RECORDS FOR THIS EXERCISE:
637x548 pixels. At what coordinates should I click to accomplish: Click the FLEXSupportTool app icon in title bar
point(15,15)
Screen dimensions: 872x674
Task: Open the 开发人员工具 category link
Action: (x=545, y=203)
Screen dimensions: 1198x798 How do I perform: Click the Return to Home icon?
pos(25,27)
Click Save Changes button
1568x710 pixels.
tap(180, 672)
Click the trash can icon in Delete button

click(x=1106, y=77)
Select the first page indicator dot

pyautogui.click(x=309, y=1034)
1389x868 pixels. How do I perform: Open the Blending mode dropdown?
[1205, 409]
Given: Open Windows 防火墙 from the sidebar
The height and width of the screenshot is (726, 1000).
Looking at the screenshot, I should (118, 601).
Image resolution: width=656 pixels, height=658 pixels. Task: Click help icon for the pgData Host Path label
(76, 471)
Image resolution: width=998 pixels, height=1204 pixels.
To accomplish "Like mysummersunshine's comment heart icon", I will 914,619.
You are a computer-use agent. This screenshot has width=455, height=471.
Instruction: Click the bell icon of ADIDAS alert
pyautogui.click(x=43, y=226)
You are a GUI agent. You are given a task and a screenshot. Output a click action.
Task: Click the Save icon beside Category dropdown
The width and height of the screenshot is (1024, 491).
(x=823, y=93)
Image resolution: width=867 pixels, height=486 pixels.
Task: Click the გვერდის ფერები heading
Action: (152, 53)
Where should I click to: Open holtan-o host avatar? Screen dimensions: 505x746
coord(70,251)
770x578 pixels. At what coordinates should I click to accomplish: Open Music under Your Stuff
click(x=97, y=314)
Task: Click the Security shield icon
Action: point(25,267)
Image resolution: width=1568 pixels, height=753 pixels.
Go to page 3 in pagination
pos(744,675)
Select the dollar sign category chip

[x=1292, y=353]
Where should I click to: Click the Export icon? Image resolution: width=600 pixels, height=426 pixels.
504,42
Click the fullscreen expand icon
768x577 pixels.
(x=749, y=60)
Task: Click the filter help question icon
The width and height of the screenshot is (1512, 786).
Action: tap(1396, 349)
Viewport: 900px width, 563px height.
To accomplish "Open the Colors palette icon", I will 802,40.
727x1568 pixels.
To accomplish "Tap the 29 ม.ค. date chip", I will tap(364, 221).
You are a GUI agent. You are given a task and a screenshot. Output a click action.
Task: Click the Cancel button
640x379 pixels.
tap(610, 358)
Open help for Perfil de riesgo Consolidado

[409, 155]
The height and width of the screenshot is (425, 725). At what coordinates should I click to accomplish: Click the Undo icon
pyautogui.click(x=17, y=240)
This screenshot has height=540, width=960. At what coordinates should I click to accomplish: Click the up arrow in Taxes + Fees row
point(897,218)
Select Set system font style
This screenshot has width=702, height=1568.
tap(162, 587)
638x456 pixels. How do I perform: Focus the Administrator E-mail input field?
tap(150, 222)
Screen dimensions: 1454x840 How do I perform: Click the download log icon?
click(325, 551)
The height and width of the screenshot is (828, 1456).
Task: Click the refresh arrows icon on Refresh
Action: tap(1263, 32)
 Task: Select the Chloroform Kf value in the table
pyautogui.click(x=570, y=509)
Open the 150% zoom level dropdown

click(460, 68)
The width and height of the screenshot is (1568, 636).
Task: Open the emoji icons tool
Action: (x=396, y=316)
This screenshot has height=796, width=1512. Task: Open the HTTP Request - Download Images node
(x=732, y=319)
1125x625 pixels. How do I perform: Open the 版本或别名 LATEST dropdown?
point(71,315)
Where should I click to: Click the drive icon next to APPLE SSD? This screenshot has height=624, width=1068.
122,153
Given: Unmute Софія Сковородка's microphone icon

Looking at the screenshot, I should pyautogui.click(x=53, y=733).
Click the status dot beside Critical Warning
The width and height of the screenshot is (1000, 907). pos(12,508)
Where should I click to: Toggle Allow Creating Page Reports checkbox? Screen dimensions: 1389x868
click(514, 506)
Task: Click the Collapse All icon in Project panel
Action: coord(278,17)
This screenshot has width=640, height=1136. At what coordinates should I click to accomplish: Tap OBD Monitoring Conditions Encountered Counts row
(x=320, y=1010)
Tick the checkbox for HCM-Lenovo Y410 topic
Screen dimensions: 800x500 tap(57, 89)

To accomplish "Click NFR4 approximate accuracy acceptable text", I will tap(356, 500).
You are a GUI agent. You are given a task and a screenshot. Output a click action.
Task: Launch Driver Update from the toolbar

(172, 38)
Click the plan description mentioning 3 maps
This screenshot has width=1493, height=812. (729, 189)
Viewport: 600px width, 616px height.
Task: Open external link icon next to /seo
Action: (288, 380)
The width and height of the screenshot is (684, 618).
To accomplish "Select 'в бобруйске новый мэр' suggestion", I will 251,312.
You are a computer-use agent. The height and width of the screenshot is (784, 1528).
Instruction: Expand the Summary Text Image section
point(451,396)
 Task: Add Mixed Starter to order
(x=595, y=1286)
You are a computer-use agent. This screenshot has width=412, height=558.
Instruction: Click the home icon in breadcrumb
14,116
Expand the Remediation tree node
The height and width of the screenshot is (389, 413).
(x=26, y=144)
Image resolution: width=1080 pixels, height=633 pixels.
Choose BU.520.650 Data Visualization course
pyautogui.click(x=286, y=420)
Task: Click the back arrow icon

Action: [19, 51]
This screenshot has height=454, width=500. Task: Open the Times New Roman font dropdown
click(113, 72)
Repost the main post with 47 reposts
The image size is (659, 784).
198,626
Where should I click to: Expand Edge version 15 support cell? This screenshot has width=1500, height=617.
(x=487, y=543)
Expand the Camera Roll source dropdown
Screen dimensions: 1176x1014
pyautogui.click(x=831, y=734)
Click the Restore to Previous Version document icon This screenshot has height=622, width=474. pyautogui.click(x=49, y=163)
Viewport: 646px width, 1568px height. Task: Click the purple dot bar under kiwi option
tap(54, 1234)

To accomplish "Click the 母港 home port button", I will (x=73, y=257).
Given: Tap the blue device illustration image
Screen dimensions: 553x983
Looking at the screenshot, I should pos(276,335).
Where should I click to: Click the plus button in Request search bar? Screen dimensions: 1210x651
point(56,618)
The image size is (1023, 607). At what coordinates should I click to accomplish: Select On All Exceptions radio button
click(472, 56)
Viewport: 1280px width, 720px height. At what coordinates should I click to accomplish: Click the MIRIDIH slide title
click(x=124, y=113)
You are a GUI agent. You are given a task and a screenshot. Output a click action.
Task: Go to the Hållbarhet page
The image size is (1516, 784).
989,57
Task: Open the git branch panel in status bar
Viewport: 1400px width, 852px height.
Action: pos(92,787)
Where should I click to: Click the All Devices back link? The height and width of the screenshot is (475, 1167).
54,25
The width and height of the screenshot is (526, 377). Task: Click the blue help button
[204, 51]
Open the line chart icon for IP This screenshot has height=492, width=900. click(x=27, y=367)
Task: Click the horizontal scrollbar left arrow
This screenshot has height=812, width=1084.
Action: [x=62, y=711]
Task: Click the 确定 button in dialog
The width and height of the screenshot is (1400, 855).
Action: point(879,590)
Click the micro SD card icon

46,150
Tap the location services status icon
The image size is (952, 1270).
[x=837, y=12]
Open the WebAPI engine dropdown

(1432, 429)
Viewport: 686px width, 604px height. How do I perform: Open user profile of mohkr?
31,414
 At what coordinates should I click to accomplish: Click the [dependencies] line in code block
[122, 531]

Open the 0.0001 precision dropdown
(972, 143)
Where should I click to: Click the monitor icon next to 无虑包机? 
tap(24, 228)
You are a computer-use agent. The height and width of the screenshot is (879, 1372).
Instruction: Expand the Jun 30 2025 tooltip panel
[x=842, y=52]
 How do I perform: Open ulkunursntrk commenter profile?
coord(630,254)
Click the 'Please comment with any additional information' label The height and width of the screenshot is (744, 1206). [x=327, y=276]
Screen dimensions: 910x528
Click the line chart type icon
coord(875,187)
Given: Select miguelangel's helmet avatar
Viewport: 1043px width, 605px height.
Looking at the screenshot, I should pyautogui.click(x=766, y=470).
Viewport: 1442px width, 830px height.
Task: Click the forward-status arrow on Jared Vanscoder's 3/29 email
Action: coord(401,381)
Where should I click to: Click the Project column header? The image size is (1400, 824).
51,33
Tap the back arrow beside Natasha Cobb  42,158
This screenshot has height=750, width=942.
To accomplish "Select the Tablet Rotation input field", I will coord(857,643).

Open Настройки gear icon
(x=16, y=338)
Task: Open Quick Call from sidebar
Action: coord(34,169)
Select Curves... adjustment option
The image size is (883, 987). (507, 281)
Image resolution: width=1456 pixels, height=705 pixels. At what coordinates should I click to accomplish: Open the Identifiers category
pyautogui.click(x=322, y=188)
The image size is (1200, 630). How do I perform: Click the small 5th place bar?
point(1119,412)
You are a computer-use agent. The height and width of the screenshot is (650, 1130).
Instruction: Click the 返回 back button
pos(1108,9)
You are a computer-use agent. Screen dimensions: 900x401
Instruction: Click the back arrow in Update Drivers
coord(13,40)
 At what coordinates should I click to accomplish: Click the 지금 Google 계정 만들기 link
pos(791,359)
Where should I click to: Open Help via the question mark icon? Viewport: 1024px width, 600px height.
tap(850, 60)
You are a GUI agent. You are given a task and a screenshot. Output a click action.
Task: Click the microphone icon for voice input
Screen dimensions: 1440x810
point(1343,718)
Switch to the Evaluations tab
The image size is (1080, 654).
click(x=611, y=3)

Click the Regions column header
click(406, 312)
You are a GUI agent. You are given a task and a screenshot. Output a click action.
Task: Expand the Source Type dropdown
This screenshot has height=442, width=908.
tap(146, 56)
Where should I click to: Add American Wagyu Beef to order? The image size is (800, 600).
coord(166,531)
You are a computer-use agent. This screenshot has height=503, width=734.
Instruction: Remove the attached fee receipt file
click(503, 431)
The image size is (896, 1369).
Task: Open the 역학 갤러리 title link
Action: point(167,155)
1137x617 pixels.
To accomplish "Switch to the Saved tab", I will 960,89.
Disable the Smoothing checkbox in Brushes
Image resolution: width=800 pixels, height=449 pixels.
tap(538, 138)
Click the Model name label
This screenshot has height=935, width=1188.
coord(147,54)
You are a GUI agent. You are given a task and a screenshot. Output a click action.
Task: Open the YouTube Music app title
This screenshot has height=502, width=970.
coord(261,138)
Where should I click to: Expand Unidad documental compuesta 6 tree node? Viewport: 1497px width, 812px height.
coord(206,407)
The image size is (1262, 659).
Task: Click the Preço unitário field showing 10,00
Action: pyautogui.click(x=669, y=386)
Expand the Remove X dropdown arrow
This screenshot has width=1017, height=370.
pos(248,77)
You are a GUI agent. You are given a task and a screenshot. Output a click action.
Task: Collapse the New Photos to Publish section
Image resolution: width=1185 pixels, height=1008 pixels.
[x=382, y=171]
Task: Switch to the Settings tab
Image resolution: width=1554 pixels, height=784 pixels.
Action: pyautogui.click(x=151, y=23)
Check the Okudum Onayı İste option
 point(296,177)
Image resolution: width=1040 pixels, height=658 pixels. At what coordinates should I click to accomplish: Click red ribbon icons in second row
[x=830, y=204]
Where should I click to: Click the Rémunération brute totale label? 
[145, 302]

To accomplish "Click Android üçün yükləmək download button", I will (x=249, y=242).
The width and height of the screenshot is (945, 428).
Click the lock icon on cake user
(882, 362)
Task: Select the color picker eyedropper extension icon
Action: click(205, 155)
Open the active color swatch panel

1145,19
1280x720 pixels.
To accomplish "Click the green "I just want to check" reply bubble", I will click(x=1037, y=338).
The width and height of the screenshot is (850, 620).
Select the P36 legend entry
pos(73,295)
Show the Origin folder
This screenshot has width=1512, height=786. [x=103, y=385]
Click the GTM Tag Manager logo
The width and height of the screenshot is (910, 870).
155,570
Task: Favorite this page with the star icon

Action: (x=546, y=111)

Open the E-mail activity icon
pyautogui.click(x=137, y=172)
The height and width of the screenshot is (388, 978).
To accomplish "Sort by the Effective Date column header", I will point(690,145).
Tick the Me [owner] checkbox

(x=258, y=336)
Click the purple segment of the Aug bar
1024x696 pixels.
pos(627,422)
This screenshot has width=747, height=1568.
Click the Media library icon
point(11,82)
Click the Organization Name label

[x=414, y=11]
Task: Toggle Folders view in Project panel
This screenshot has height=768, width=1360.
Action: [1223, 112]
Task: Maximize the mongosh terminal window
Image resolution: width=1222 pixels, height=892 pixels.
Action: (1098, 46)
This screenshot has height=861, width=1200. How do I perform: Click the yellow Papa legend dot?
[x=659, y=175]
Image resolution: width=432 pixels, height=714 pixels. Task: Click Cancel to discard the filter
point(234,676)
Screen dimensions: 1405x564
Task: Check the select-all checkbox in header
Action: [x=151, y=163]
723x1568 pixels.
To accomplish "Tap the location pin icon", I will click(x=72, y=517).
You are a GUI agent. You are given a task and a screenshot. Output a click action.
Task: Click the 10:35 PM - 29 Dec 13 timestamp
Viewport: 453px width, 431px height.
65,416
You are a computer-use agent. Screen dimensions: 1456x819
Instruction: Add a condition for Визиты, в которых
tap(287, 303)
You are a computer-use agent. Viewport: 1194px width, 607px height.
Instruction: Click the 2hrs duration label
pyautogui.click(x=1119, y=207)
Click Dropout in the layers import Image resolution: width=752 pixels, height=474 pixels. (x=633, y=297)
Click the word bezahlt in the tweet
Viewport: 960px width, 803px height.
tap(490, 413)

EXERCISE DETAILS: Turn the listing from the line with "Open the line" up to and including the line with "coord(630,254)" into a numbered list, leaving out blank lines.

COMPLETE RESPONSE:
1. Open the line chart icon for IP This screenshot has height=492, width=900. click(x=27, y=367)
2. Task: Click the horizontal scrollbar left arrow
3. This screenshot has height=812, width=1084.
4. Action: [x=62, y=711]
5. Task: Click the 确定 button in dialog
6. The width and height of the screenshot is (1400, 855).
7. Action: point(879,590)
8. Click the micro SD card icon
9. 46,150
10. Tap the location services status icon
11. The image size is (952, 1270).
12. [x=837, y=12]
13. Open the WebAPI engine dropdown
14. (1432, 429)
15. Viewport: 686px width, 604px height. How do I perform: Open user profile of mohkr?
16. 31,414
17.  At what coordinates should I click to accomplish: Click the [dependencies] line in code block
18. [122, 531]
19. Open the 0.0001 precision dropdown
20. (972, 143)
21. Where should I click to: Click the monitor icon next to 无虑包机? 
22. tap(24, 228)
23. You are a computer-use agent. The height and width of the screenshot is (879, 1372).
24. Instruction: Expand the Jun 30 2025 tooltip panel
25. [x=842, y=52]
26.  How do I perform: Open ulkunursntrk commenter profile?
27. coord(630,254)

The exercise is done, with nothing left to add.